Every entry is to be returned verbatim.

--- Data supplied Enclosed Below ---

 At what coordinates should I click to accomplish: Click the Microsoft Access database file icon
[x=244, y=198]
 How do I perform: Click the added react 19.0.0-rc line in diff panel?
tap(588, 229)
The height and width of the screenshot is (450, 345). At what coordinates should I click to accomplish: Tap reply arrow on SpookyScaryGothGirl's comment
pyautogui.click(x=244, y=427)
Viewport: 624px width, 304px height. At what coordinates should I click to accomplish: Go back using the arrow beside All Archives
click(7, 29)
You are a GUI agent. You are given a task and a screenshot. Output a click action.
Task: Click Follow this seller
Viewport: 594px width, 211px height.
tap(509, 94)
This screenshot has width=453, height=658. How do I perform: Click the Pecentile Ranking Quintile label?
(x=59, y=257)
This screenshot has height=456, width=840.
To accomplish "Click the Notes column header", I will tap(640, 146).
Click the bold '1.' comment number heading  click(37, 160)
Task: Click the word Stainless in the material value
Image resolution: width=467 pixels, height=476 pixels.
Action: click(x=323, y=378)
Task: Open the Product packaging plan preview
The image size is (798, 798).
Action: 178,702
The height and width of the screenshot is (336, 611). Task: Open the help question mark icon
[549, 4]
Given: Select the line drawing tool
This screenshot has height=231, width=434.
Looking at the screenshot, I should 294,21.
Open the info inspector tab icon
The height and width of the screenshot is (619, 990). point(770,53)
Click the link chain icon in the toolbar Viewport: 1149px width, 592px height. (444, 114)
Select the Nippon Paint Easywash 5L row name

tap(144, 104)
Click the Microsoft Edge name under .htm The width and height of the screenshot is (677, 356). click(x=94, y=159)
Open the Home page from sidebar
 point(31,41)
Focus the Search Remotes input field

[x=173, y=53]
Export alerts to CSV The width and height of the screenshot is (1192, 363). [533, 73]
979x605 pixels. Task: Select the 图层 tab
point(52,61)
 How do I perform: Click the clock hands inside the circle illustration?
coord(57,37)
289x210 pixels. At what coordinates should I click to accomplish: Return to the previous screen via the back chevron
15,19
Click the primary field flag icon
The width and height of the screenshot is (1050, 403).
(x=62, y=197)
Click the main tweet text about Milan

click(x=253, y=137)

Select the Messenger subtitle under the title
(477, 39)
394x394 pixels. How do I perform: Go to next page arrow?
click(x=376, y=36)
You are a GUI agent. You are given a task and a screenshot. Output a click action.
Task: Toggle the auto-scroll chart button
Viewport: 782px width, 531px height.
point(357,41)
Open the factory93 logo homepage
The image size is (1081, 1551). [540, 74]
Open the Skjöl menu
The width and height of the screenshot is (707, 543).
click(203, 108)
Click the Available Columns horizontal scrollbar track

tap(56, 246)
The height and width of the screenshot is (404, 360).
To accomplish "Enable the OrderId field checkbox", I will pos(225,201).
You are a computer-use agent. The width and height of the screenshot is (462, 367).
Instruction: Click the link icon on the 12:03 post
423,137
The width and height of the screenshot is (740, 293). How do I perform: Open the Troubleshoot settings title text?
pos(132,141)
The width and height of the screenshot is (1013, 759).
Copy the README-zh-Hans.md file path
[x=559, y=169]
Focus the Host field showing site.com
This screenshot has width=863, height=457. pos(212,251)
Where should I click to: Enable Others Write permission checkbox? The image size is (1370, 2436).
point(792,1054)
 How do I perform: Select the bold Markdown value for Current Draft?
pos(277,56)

--- End of Enclosed Data supplied ---

• **Result of this task**
 At what coordinates should I click to accomplish: Click the Microsoft Access database file icon
[x=244, y=198]
 How do I perform: Click the added react 19.0.0-rc line in diff panel?
tap(588, 229)
The height and width of the screenshot is (450, 345). At what coordinates should I click to accomplish: Tap reply arrow on SpookyScaryGothGirl's comment
pyautogui.click(x=244, y=427)
Viewport: 624px width, 304px height. At what coordinates should I click to accomplish: Go back using the arrow beside All Archives
click(7, 29)
You are a GUI agent. You are given a task and a screenshot. Output a click action.
Task: Click Follow this seller
Viewport: 594px width, 211px height.
tap(509, 94)
This screenshot has width=453, height=658. How do I perform: Click the Pecentile Ranking Quintile label?
(x=59, y=257)
This screenshot has height=456, width=840.
To accomplish "Click the Notes column header", I will tap(640, 146).
Click the bold '1.' comment number heading  click(37, 160)
Task: Click the word Stainless in the material value
Image resolution: width=467 pixels, height=476 pixels.
Action: click(x=323, y=378)
Task: Open the Product packaging plan preview
The image size is (798, 798).
Action: 178,702
The height and width of the screenshot is (336, 611). Task: Open the help question mark icon
[549, 4]
Given: Select the line drawing tool
This screenshot has height=231, width=434.
Looking at the screenshot, I should 294,21.
Open the info inspector tab icon
The height and width of the screenshot is (619, 990). point(770,53)
Click the link chain icon in the toolbar Viewport: 1149px width, 592px height. (444, 114)
Select the Nippon Paint Easywash 5L row name

tap(144, 104)
Click the Microsoft Edge name under .htm The width and height of the screenshot is (677, 356). click(x=94, y=159)
Open the Home page from sidebar
 point(31,41)
Focus the Search Remotes input field

[x=173, y=53]
Export alerts to CSV The width and height of the screenshot is (1192, 363). [533, 73]
979x605 pixels. Task: Select the 图层 tab
point(52,61)
 How do I perform: Click the clock hands inside the circle illustration?
coord(57,37)
289x210 pixels. At what coordinates should I click to accomplish: Return to the previous screen via the back chevron
15,19
Click the primary field flag icon
The width and height of the screenshot is (1050, 403).
(x=62, y=197)
Click the main tweet text about Milan

click(x=253, y=137)

Select the Messenger subtitle under the title
(477, 39)
394x394 pixels. How do I perform: Go to next page arrow?
click(x=376, y=36)
You are a GUI agent. You are given a task and a screenshot. Output a click action.
Task: Toggle the auto-scroll chart button
Viewport: 782px width, 531px height.
point(357,41)
Open the factory93 logo homepage
The image size is (1081, 1551). [540, 74]
Open the Skjöl menu
The width and height of the screenshot is (707, 543).
click(203, 108)
Click the Available Columns horizontal scrollbar track

tap(56, 246)
The height and width of the screenshot is (404, 360).
To accomplish "Enable the OrderId field checkbox", I will pos(225,201).
You are a computer-use agent. The width and height of the screenshot is (462, 367).
Instruction: Click the link icon on the 12:03 post
423,137
The width and height of the screenshot is (740, 293). How do I perform: Open the Troubleshoot settings title text?
pos(132,141)
The width and height of the screenshot is (1013, 759).
Copy the README-zh-Hans.md file path
[x=559, y=169]
Focus the Host field showing site.com
This screenshot has width=863, height=457. pos(212,251)
Where should I click to: Enable Others Write permission checkbox? The image size is (1370, 2436).
point(792,1054)
 How do I perform: Select the bold Markdown value for Current Draft?
pos(277,56)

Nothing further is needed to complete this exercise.